----- INFORMATION

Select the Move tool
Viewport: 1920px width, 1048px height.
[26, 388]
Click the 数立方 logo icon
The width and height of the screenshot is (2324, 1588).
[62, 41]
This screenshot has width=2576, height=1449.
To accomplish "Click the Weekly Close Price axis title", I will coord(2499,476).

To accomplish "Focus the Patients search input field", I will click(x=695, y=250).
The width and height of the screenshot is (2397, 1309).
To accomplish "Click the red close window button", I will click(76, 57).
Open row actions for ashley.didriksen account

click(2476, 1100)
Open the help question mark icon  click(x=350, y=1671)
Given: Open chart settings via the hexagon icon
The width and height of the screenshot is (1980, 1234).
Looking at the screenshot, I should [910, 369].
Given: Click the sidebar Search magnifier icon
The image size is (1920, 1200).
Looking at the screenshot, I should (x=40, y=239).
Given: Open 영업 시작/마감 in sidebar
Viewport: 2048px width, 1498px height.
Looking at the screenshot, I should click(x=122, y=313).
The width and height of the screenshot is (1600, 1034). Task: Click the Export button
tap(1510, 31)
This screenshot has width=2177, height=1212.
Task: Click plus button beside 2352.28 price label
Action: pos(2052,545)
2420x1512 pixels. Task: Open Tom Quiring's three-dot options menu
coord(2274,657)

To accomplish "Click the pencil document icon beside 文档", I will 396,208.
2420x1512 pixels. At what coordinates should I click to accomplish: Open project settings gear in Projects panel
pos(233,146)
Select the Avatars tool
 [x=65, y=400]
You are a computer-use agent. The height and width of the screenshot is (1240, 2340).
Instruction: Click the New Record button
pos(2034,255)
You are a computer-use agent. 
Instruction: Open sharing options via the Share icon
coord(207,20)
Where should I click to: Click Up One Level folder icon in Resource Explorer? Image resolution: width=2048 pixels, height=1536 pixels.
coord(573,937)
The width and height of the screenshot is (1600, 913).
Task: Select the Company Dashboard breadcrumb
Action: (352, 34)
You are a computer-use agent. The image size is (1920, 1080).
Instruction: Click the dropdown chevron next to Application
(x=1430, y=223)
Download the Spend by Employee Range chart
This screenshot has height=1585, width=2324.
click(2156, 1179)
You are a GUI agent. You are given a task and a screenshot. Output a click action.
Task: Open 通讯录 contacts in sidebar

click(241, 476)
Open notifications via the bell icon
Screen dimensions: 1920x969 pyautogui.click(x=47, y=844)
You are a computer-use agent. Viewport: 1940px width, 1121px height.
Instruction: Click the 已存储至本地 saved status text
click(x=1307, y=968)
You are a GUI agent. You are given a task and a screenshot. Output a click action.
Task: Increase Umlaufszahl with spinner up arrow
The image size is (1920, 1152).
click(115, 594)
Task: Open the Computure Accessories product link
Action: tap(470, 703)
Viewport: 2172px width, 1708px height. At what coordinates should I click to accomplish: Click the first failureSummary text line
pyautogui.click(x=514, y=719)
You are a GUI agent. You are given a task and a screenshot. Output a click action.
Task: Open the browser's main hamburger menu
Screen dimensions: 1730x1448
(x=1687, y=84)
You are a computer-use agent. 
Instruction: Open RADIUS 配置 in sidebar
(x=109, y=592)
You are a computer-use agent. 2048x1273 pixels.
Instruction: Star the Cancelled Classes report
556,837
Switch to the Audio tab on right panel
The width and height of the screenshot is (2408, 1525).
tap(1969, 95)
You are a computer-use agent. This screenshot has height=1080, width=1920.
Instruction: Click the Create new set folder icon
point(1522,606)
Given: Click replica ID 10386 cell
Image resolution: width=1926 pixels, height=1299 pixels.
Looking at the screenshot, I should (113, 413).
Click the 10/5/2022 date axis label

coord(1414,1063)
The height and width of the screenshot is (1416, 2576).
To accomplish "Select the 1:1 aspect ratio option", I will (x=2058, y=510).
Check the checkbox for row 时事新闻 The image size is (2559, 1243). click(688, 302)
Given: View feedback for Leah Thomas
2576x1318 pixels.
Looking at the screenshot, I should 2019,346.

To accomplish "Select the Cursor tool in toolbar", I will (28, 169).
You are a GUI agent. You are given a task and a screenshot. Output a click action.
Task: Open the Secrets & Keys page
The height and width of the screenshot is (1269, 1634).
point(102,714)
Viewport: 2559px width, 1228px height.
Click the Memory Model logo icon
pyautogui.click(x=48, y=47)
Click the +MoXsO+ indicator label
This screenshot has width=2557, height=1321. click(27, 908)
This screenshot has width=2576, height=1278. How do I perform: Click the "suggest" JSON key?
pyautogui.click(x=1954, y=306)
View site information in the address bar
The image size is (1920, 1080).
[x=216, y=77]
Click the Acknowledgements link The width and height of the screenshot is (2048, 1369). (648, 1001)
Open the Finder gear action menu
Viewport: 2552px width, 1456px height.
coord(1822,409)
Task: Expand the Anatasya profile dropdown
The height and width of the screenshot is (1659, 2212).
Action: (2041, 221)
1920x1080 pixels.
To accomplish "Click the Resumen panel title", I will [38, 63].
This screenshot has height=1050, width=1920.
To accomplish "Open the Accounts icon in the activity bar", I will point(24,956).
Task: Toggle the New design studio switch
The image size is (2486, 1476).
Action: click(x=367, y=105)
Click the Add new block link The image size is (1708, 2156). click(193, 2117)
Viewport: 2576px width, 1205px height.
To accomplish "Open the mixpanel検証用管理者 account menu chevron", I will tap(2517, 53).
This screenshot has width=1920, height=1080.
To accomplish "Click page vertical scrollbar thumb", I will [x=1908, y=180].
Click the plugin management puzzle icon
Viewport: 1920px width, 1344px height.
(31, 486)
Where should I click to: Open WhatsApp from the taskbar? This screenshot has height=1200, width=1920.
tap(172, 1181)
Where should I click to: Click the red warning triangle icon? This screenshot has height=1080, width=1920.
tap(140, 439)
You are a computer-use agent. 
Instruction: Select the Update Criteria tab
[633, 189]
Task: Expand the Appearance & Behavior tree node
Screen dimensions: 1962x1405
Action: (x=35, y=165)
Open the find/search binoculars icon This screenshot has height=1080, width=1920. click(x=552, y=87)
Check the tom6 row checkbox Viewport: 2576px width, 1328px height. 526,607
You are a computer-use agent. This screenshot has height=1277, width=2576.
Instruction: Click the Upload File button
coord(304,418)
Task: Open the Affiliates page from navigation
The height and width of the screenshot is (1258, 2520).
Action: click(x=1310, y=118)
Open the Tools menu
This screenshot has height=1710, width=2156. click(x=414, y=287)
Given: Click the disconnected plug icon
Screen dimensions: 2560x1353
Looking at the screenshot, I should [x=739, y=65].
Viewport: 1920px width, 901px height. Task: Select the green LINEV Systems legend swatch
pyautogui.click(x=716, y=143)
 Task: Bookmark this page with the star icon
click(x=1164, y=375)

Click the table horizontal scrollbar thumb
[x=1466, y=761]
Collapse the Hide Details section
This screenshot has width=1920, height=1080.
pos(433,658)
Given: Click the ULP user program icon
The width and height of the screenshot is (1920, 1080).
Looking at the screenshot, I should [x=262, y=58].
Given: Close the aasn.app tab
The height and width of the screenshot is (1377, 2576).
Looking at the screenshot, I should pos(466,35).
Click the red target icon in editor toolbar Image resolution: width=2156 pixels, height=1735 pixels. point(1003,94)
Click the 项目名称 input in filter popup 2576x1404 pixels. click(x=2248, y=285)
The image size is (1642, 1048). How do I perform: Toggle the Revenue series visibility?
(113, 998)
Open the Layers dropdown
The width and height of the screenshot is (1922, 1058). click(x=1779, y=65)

----------

_WHAT THE TASK ASKS_.
Please write the data above out again, exactly the same.

_TASK OUTPUT_.
Select the Move tool
Viewport: 1920px width, 1048px height.
[26, 388]
Click the 数立方 logo icon
The width and height of the screenshot is (2324, 1588).
[62, 41]
This screenshot has width=2576, height=1449.
To accomplish "Click the Weekly Close Price axis title", I will coord(2499,476).

To accomplish "Focus the Patients search input field", I will click(x=695, y=250).
The width and height of the screenshot is (2397, 1309).
To accomplish "Click the red close window button", I will click(76, 57).
Open row actions for ashley.didriksen account

click(2476, 1100)
Open the help question mark icon  click(x=350, y=1671)
Given: Open chart settings via the hexagon icon
The width and height of the screenshot is (1980, 1234).
Looking at the screenshot, I should [910, 369].
Given: Click the sidebar Search magnifier icon
The image size is (1920, 1200).
Looking at the screenshot, I should (x=40, y=239).
Given: Open 영업 시작/마감 in sidebar
Viewport: 2048px width, 1498px height.
Looking at the screenshot, I should click(x=122, y=313).
The width and height of the screenshot is (1600, 1034). Task: Click the Export button
tap(1510, 31)
This screenshot has width=2177, height=1212.
Task: Click plus button beside 2352.28 price label
Action: pos(2052,545)
2420x1512 pixels. Task: Open Tom Quiring's three-dot options menu
coord(2274,657)

To accomplish "Click the pencil document icon beside 文档", I will 396,208.
2420x1512 pixels. At what coordinates should I click to accomplish: Open project settings gear in Projects panel
pos(233,146)
Select the Avatars tool
 [x=65, y=400]
You are a computer-use agent. The height and width of the screenshot is (1240, 2340).
Instruction: Click the New Record button
pos(2034,255)
You are a computer-use agent. 
Instruction: Open sharing options via the Share icon
coord(207,20)
Where should I click to: Click Up One Level folder icon in Resource Explorer? Image resolution: width=2048 pixels, height=1536 pixels.
coord(573,937)
The width and height of the screenshot is (1600, 913).
Task: Select the Company Dashboard breadcrumb
Action: (352, 34)
You are a computer-use agent. The image size is (1920, 1080).
Instruction: Click the dropdown chevron next to Application
(x=1430, y=223)
Download the Spend by Employee Range chart
This screenshot has height=1585, width=2324.
click(2156, 1179)
You are a GUI agent. You are given a task and a screenshot. Output a click action.
Task: Open 通讯录 contacts in sidebar

click(241, 476)
Open notifications via the bell icon
Screen dimensions: 1920x969 pyautogui.click(x=47, y=844)
You are a computer-use agent. Viewport: 1940px width, 1121px height.
Instruction: Click the 已存储至本地 saved status text
click(x=1307, y=968)
You are a GUI agent. You are given a task and a screenshot. Output a click action.
Task: Increase Umlaufszahl with spinner up arrow
The image size is (1920, 1152).
click(115, 594)
Task: Open the Computure Accessories product link
Action: tap(470, 703)
Viewport: 2172px width, 1708px height. At what coordinates should I click to accomplish: Click the first failureSummary text line
pyautogui.click(x=514, y=719)
You are a GUI agent. You are given a task and a screenshot. Output a click action.
Task: Open the browser's main hamburger menu
Screen dimensions: 1730x1448
(x=1687, y=84)
You are a computer-use agent. 
Instruction: Open RADIUS 配置 in sidebar
(x=109, y=592)
You are a computer-use agent. 2048x1273 pixels.
Instruction: Star the Cancelled Classes report
556,837
Switch to the Audio tab on right panel
The width and height of the screenshot is (2408, 1525).
tap(1969, 95)
You are a computer-use agent. This screenshot has height=1080, width=1920.
Instruction: Click the Create new set folder icon
point(1522,606)
Given: Click replica ID 10386 cell
Image resolution: width=1926 pixels, height=1299 pixels.
Looking at the screenshot, I should (113, 413).
Click the 10/5/2022 date axis label

coord(1414,1063)
The height and width of the screenshot is (1416, 2576).
To accomplish "Select the 1:1 aspect ratio option", I will (x=2058, y=510).
Check the checkbox for row 时事新闻 The image size is (2559, 1243). click(688, 302)
Given: View feedback for Leah Thomas
2576x1318 pixels.
Looking at the screenshot, I should 2019,346.

To accomplish "Select the Cursor tool in toolbar", I will (28, 169).
You are a GUI agent. You are given a task and a screenshot. Output a click action.
Task: Open the Secrets & Keys page
The height and width of the screenshot is (1269, 1634).
point(102,714)
Viewport: 2559px width, 1228px height.
Click the Memory Model logo icon
pyautogui.click(x=48, y=47)
Click the +MoXsO+ indicator label
This screenshot has width=2557, height=1321. click(27, 908)
This screenshot has width=2576, height=1278. How do I perform: Click the "suggest" JSON key?
pyautogui.click(x=1954, y=306)
View site information in the address bar
The image size is (1920, 1080).
[x=216, y=77]
Click the Acknowledgements link The width and height of the screenshot is (2048, 1369). (648, 1001)
Open the Finder gear action menu
Viewport: 2552px width, 1456px height.
coord(1822,409)
Task: Expand the Anatasya profile dropdown
The height and width of the screenshot is (1659, 2212).
Action: (2041, 221)
1920x1080 pixels.
To accomplish "Click the Resumen panel title", I will [38, 63].
This screenshot has height=1050, width=1920.
To accomplish "Open the Accounts icon in the activity bar", I will point(24,956).
Task: Toggle the New design studio switch
The image size is (2486, 1476).
Action: click(x=367, y=105)
Click the Add new block link The image size is (1708, 2156). click(193, 2117)
Viewport: 2576px width, 1205px height.
To accomplish "Open the mixpanel検証用管理者 account menu chevron", I will tap(2517, 53).
This screenshot has width=1920, height=1080.
To accomplish "Click page vertical scrollbar thumb", I will [x=1908, y=180].
Click the plugin management puzzle icon
Viewport: 1920px width, 1344px height.
(31, 486)
Where should I click to: Open WhatsApp from the taskbar? This screenshot has height=1200, width=1920.
tap(172, 1181)
Where should I click to: Click the red warning triangle icon? This screenshot has height=1080, width=1920.
tap(140, 439)
You are a computer-use agent. 
Instruction: Select the Update Criteria tab
[633, 189]
Task: Expand the Appearance & Behavior tree node
Screen dimensions: 1962x1405
Action: (x=35, y=165)
Open the find/search binoculars icon This screenshot has height=1080, width=1920. click(x=552, y=87)
Check the tom6 row checkbox Viewport: 2576px width, 1328px height. 526,607
You are a computer-use agent. This screenshot has height=1277, width=2576.
Instruction: Click the Upload File button
coord(304,418)
Task: Open the Affiliates page from navigation
The height and width of the screenshot is (1258, 2520).
Action: click(x=1310, y=118)
Open the Tools menu
This screenshot has height=1710, width=2156. click(x=414, y=287)
Given: Click the disconnected plug icon
Screen dimensions: 2560x1353
Looking at the screenshot, I should [x=739, y=65].
Viewport: 1920px width, 901px height. Task: Select the green LINEV Systems legend swatch
pyautogui.click(x=716, y=143)
 Task: Bookmark this page with the star icon
click(x=1164, y=375)

Click the table horizontal scrollbar thumb
[x=1466, y=761]
Collapse the Hide Details section
This screenshot has width=1920, height=1080.
pos(433,658)
Given: Click the ULP user program icon
The width and height of the screenshot is (1920, 1080).
Looking at the screenshot, I should [x=262, y=58].
Given: Close the aasn.app tab
The height and width of the screenshot is (1377, 2576).
Looking at the screenshot, I should pos(466,35).
Click the red target icon in editor toolbar Image resolution: width=2156 pixels, height=1735 pixels. point(1003,94)
Click the 项目名称 input in filter popup 2576x1404 pixels. click(x=2248, y=285)
The image size is (1642, 1048). How do I perform: Toggle the Revenue series visibility?
(113, 998)
Open the Layers dropdown
The width and height of the screenshot is (1922, 1058). click(x=1779, y=65)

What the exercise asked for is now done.